= Instructions to follow =
Show each line of the data below that has the string "Toggle" in it.

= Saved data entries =
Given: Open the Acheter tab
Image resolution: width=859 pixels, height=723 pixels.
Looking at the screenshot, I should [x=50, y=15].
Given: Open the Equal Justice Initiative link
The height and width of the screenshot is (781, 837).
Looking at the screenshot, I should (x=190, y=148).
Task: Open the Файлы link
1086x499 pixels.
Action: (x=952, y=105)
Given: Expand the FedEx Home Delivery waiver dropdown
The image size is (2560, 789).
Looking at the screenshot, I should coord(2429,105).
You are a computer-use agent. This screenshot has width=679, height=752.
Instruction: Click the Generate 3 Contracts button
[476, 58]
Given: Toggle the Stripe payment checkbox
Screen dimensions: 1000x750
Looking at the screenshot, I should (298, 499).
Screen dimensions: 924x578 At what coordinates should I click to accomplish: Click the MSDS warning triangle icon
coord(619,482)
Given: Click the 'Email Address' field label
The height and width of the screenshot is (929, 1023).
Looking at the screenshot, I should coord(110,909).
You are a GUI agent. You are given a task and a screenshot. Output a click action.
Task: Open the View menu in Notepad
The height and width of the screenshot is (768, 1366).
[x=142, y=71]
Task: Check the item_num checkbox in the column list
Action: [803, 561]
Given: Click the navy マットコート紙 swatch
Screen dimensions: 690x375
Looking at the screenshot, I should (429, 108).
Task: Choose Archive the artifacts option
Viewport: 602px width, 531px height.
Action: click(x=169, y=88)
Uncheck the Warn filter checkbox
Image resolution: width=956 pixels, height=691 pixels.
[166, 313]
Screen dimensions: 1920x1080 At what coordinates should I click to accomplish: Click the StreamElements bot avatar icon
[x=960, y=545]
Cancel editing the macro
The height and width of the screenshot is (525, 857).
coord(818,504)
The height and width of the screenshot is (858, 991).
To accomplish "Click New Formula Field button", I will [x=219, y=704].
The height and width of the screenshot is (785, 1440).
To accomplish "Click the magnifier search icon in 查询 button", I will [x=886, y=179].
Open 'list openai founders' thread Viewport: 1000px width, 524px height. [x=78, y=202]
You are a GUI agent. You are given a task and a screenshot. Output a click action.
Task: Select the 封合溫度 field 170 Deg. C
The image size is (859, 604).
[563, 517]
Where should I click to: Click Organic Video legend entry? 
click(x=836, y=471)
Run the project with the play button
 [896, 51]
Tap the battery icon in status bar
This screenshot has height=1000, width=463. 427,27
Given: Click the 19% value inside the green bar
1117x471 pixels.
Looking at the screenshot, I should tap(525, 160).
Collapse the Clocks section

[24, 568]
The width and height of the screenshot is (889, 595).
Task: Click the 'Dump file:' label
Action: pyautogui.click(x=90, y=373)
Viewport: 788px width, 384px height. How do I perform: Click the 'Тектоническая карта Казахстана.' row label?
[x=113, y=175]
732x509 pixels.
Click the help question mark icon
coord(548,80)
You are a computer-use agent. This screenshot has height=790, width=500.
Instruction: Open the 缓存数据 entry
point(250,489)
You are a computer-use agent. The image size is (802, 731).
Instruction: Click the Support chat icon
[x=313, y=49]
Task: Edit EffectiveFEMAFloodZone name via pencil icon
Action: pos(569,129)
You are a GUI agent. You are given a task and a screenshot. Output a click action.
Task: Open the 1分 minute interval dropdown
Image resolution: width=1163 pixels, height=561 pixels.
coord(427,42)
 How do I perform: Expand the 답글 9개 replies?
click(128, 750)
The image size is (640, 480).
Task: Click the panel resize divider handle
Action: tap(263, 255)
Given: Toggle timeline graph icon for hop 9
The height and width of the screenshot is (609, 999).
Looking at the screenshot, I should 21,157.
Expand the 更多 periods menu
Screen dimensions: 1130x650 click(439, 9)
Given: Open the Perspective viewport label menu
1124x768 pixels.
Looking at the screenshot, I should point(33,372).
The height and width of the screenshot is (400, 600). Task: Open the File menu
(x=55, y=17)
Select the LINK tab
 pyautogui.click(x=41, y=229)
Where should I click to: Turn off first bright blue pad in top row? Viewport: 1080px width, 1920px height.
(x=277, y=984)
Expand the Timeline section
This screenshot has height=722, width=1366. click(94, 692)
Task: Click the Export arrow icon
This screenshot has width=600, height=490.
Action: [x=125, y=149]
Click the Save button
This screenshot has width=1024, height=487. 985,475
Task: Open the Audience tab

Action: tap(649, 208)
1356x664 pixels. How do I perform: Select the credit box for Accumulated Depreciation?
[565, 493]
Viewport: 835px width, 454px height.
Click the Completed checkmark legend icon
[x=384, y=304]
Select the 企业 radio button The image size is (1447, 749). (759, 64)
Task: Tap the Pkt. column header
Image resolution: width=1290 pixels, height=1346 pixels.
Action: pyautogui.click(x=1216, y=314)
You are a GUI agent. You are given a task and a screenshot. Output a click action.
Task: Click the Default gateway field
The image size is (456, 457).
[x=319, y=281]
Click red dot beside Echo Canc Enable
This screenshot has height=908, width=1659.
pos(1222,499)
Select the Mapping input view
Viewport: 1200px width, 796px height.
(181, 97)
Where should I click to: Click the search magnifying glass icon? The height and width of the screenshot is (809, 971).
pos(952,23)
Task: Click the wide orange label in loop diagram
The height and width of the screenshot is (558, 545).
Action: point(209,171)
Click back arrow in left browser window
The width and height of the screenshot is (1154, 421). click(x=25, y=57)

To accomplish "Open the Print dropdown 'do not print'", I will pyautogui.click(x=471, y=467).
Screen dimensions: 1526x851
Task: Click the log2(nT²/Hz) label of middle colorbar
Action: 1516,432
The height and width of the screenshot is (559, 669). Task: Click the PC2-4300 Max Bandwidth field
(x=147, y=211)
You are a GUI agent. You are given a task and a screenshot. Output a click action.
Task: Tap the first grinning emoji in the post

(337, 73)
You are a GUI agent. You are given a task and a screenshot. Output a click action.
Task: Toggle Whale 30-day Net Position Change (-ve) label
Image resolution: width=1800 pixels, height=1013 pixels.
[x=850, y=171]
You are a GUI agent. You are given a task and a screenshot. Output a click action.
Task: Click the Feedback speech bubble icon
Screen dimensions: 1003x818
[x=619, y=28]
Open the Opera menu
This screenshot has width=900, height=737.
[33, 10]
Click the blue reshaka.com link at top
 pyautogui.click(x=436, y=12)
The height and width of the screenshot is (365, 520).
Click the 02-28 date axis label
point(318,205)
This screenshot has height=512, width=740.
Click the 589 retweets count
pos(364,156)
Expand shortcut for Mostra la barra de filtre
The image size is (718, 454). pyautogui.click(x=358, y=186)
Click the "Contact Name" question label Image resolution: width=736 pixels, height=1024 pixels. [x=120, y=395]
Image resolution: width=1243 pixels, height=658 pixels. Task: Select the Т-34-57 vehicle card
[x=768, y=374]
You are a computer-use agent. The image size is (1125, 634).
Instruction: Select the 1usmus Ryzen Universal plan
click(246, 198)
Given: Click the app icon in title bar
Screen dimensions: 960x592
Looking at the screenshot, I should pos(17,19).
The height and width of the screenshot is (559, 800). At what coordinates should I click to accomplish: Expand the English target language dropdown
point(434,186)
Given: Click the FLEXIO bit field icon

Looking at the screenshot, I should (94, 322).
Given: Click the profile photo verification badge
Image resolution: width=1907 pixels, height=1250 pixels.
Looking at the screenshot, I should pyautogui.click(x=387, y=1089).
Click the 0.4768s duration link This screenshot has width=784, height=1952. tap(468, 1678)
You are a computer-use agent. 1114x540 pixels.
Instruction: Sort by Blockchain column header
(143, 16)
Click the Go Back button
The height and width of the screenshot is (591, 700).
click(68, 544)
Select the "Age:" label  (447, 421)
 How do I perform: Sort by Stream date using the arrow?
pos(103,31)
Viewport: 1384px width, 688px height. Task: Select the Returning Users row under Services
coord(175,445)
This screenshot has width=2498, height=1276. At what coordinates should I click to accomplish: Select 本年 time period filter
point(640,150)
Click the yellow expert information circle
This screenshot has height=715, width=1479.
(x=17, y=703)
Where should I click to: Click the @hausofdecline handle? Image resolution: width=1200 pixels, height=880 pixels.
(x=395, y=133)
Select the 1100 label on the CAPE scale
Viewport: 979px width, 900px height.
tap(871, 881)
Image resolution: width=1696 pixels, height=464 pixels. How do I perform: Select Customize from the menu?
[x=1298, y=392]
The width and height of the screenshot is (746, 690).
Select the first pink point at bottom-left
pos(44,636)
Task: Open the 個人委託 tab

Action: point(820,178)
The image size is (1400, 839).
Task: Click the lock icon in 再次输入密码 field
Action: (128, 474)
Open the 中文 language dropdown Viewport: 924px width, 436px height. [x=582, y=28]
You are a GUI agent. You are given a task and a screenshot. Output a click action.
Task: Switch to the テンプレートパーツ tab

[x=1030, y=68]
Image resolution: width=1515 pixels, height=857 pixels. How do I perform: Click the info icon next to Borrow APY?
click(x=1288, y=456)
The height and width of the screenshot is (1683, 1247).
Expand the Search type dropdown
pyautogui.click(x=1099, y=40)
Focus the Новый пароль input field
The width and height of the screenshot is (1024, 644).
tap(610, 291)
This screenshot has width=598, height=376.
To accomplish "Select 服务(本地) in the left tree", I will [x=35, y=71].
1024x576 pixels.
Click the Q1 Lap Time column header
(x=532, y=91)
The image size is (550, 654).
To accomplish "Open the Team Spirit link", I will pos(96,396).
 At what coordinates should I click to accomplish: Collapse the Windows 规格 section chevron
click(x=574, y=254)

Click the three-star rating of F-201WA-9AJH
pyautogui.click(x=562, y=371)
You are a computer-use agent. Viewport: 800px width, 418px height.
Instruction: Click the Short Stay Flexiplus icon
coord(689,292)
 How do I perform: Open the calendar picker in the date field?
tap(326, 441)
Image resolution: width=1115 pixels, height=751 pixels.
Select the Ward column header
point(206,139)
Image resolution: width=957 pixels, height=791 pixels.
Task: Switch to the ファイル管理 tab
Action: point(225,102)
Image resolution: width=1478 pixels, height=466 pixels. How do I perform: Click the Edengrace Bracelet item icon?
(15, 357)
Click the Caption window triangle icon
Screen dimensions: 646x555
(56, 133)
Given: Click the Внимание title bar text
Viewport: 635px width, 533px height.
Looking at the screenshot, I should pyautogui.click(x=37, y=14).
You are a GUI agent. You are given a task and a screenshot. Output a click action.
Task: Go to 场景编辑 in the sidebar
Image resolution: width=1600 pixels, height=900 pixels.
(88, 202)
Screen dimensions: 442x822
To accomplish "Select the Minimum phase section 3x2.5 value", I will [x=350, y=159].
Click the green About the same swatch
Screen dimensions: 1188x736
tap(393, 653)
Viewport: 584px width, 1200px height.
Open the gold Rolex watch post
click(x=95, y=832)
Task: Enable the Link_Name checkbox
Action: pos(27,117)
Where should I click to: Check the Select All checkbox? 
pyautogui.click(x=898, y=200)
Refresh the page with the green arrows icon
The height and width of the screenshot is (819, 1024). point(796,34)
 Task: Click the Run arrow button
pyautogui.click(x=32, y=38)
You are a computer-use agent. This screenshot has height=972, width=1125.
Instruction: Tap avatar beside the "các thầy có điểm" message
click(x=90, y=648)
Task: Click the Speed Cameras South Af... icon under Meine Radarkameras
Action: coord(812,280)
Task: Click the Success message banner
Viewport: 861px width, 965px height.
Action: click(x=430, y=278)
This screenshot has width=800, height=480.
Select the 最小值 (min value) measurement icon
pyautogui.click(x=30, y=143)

= Result for this exercise =
Given: Toggle the Stripe payment checkbox
Given: Toggle timeline graph icon for hop 9
Task: Toggle Whale 30-day Net Position Change (-ve) label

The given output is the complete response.